### 抽出テキスト ###

従来の鉢物栽培は、ハウス内で多数の鉢物を並べ、人力または自動システムにより鉢物の上から水や液肥などの供給作業を行なっている。しかしながら、人力によるものは作業に手間がかかり、スプリンクラーなどの自動システムによるものは風の影響により均一に供給されないという問題がある。また、これらの供給方法は、鉢の上部より行うため、鉢物の花および葉が水などにより破損することがある。このような破損があると、大切に育てた植物が出荷できなくなり大きな損害を被るおそれがある。
近年、上述した問題点をさけるため、鉢の下に底面灌水用不織布を敷いて水平方向より水や液肥を供給する方法が主流となっている(特許文献1、2)。この方法では、供給された水や液肥などが直接植物に当たらないため、鉢物の花や葉に被害が生ずることが無いという利点がある。底面灌水用不織布への水や液肥などの供給は、底面灌水用不織布へ水や液肥などを含浸させる方法がとられている。
底面灌水マットを構成する不織布としては、汚れや藻などが目立ち難いという理由で表面が黒色の給水マットが主流である。
しかしながら黒色の給水マットは、光が輻射伝熱しやすく、輻射伝熱により加熱されやすい性質がある。このため黒色の給水マットは、高温状態となり、乾燥しやすい性質がある。この性質により、給水マットに含浸された水や液肥は蒸発しやすく、その水や液肥の消費量が増加しやすい。さらに給水マットが乾燥した際には、給水マットが過熱状態となって植物の根が焼ける恐れがある。
そこで本考案では、給水マットへの光の輻射伝熱による加熱を抑制することで、給水マットの乾燥を抑制すると同時に、乾燥による水や液肥の消費を抑制し、もし給水マットが乾燥した場合には、給水マットが過熱状態となって植物の根が焼けるということを防止する給水マットを提供することを課題とする。

### 提供された資料 ###

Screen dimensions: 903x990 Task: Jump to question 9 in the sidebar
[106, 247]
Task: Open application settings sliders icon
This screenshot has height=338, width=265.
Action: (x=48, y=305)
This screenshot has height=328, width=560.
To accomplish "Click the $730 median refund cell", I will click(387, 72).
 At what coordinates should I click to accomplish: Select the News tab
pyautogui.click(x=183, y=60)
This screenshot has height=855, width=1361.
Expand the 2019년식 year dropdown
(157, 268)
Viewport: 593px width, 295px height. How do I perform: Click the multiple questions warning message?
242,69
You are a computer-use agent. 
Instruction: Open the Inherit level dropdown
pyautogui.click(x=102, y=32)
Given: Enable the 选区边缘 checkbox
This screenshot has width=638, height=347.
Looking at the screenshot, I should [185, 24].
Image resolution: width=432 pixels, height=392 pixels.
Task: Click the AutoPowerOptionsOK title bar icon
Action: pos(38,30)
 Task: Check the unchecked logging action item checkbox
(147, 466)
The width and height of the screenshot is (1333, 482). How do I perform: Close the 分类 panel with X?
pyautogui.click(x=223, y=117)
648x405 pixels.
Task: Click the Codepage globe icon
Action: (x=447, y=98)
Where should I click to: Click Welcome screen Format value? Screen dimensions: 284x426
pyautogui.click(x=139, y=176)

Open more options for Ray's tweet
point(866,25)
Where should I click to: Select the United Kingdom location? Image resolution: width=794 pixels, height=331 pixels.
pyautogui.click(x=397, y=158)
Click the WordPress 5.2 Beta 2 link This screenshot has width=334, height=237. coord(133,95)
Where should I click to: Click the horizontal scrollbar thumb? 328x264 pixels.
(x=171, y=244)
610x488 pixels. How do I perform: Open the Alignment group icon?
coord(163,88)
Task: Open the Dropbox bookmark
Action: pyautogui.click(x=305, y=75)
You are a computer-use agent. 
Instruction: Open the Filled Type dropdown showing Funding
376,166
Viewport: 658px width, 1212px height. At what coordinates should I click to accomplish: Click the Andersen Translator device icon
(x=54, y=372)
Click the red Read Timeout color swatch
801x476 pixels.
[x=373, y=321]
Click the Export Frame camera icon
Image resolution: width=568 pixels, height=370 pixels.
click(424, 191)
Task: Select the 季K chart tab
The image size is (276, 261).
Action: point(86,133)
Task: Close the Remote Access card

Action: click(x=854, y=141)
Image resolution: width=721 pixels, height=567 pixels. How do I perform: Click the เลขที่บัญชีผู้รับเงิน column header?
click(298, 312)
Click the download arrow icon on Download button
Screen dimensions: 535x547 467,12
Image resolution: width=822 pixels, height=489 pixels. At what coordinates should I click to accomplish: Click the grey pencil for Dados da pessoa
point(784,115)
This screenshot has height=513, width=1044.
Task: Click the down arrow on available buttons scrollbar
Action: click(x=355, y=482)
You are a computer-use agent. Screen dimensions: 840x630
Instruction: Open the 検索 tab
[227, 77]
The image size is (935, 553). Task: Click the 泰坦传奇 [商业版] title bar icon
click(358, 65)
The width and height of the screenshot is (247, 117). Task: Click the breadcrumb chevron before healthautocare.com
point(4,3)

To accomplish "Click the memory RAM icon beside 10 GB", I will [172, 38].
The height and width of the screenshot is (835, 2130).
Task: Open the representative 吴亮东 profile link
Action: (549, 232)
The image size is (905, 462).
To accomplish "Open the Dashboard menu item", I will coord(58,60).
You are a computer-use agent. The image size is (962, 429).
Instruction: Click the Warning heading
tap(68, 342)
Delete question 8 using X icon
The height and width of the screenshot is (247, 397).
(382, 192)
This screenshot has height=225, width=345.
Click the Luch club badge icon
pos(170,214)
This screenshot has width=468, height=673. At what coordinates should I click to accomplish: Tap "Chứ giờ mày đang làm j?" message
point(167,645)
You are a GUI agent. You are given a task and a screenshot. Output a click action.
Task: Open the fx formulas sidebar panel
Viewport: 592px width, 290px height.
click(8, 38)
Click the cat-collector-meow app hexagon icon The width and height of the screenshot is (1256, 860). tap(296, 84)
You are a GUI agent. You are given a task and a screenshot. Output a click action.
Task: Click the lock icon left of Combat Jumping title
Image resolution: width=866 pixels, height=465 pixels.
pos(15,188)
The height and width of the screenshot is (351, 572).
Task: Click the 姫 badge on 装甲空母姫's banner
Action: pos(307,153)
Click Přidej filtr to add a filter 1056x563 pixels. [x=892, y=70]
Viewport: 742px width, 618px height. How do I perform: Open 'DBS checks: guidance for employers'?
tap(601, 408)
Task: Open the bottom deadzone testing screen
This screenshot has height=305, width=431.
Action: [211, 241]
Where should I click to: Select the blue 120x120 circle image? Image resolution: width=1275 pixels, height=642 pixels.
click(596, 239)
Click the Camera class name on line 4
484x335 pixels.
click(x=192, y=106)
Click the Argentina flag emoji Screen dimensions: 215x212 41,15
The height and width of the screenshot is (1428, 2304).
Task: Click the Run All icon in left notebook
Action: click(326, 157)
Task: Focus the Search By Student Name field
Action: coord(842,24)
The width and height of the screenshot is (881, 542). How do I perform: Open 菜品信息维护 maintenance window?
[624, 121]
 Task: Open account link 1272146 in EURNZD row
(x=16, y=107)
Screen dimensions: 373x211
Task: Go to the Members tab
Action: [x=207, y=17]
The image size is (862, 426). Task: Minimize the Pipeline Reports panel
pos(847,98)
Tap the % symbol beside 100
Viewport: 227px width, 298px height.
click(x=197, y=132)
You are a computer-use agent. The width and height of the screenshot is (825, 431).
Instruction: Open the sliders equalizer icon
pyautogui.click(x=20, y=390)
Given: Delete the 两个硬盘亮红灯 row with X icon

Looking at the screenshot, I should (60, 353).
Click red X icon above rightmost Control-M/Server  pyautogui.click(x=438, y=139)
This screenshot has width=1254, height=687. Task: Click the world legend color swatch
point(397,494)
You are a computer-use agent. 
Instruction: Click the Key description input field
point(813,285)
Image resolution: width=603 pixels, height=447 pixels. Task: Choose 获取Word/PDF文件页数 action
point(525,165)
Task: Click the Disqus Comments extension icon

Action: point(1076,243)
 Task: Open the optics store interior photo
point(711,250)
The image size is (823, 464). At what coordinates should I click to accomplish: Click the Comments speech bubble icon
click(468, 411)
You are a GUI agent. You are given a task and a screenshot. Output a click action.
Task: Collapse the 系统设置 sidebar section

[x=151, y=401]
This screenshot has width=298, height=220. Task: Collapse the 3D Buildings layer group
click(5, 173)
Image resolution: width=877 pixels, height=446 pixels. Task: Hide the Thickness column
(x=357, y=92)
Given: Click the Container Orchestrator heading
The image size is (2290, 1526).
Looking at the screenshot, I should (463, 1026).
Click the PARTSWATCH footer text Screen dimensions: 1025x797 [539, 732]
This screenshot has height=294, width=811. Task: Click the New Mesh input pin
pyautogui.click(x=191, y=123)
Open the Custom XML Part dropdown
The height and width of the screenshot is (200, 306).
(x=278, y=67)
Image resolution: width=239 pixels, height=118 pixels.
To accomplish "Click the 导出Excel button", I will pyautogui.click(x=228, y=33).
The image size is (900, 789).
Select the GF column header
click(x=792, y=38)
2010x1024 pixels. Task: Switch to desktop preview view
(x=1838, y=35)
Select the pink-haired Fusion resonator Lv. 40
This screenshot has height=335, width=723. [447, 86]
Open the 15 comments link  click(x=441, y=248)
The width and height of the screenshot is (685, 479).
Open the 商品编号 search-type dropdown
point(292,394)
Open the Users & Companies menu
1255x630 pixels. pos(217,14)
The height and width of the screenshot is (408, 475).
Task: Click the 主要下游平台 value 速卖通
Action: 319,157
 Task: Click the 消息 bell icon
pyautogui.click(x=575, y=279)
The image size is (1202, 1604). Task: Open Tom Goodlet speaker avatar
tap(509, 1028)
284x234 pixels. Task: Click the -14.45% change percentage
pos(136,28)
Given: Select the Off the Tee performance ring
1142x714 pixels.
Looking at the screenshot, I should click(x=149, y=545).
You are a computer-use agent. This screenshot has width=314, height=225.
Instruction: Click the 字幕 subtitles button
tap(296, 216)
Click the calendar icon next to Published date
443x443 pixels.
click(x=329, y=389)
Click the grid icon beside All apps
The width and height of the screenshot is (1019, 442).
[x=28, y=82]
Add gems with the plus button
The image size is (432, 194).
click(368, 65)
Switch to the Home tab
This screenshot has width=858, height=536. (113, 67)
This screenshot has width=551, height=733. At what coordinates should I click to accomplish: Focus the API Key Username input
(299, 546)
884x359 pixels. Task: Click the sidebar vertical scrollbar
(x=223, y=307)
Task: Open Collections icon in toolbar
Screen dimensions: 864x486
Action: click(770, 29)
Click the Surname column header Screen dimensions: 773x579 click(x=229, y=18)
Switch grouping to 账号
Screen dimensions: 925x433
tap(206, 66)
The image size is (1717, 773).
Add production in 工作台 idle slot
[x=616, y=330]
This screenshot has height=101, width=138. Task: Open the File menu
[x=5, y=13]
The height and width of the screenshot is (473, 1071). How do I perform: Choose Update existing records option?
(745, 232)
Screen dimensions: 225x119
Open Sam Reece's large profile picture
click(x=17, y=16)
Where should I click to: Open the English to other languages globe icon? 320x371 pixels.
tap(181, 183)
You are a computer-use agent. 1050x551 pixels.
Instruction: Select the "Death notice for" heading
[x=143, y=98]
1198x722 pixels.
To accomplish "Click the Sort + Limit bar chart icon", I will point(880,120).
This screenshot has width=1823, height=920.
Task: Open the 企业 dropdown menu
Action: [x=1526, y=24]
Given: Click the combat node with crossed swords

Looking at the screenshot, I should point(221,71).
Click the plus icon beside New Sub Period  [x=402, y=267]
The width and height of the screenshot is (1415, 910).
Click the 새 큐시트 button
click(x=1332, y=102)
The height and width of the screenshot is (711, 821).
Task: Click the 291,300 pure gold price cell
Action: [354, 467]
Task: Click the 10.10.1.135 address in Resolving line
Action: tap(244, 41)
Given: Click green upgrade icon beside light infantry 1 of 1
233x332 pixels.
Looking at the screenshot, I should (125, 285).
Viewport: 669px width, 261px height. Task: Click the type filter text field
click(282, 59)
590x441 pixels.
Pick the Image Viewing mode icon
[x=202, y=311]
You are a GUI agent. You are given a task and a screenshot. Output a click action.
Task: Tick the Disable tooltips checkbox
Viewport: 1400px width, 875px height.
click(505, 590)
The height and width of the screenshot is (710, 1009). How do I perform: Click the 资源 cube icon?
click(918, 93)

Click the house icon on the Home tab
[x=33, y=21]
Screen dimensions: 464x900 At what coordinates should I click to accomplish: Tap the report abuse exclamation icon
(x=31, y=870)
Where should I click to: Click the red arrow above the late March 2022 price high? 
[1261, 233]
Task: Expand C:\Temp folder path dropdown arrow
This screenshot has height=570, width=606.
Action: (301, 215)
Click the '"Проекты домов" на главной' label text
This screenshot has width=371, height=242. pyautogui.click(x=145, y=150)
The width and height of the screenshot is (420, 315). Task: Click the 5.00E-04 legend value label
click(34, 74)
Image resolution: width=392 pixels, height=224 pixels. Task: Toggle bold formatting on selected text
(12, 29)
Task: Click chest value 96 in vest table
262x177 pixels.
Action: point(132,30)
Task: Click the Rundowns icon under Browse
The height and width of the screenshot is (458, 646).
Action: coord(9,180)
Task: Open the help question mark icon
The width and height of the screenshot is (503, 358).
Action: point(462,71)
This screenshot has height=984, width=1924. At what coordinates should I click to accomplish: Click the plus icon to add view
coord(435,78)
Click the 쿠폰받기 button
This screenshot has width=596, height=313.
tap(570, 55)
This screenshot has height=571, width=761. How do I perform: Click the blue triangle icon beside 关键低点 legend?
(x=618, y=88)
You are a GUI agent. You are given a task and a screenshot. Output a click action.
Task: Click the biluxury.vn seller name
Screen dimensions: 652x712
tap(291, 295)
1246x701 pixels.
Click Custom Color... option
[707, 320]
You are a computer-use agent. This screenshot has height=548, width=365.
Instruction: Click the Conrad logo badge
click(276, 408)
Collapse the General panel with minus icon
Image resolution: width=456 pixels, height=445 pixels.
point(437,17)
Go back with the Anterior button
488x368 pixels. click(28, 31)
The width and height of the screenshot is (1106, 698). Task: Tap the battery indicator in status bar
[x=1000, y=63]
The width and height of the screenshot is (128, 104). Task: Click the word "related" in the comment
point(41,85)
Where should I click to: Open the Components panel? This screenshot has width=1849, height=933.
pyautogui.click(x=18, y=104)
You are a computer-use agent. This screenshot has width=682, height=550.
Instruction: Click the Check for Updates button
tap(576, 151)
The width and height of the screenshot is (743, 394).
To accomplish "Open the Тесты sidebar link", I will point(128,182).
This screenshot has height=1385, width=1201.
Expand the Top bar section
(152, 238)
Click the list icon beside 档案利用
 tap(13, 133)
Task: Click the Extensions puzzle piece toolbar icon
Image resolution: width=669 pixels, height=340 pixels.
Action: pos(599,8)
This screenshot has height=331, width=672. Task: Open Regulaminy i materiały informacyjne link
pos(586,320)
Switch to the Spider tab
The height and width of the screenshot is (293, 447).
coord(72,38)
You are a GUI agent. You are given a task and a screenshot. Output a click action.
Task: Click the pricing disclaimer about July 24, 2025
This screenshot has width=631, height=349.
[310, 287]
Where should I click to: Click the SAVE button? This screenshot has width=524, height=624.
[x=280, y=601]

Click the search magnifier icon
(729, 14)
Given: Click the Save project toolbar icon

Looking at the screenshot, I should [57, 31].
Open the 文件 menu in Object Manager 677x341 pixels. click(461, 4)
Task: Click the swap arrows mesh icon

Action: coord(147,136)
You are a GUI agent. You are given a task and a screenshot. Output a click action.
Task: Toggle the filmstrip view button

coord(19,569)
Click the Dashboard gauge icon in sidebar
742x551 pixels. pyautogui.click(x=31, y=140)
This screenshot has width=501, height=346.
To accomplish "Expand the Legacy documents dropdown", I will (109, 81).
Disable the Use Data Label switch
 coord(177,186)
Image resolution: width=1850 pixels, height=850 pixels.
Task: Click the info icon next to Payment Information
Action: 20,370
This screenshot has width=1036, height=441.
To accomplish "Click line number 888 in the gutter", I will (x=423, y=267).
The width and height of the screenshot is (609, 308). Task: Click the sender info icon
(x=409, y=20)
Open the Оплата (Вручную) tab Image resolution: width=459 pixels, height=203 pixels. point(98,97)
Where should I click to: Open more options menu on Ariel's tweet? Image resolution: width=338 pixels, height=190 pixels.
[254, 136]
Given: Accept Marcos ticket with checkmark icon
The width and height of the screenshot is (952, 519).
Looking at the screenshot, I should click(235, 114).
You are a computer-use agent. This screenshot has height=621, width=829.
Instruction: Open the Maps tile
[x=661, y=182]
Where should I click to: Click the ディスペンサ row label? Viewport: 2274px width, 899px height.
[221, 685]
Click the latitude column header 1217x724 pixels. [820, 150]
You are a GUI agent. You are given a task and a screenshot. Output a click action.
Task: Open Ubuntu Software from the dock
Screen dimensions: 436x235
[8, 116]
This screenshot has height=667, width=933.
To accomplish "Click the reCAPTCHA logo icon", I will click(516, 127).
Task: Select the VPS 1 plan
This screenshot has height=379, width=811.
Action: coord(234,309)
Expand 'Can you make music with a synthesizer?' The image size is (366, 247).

###

取り組む課題
- A) 抽出テキストによると、黒色の給水マットはなぜ乾燥しやすいのですか。1～3文で説明してください。
- B) 抽出テキストによると、底面灌水マットを構成する不織布として主流なのは、表面が何色の給水マットですか。

課題別の解答
- A) 黒色の給水マットは光が輻射伝熱しやすく、輻射伝熱によって加熱されやすい性質があります。そのため高温状態となり、乾燥しやすくなります。

- B) 表面が黒色の給水マットです。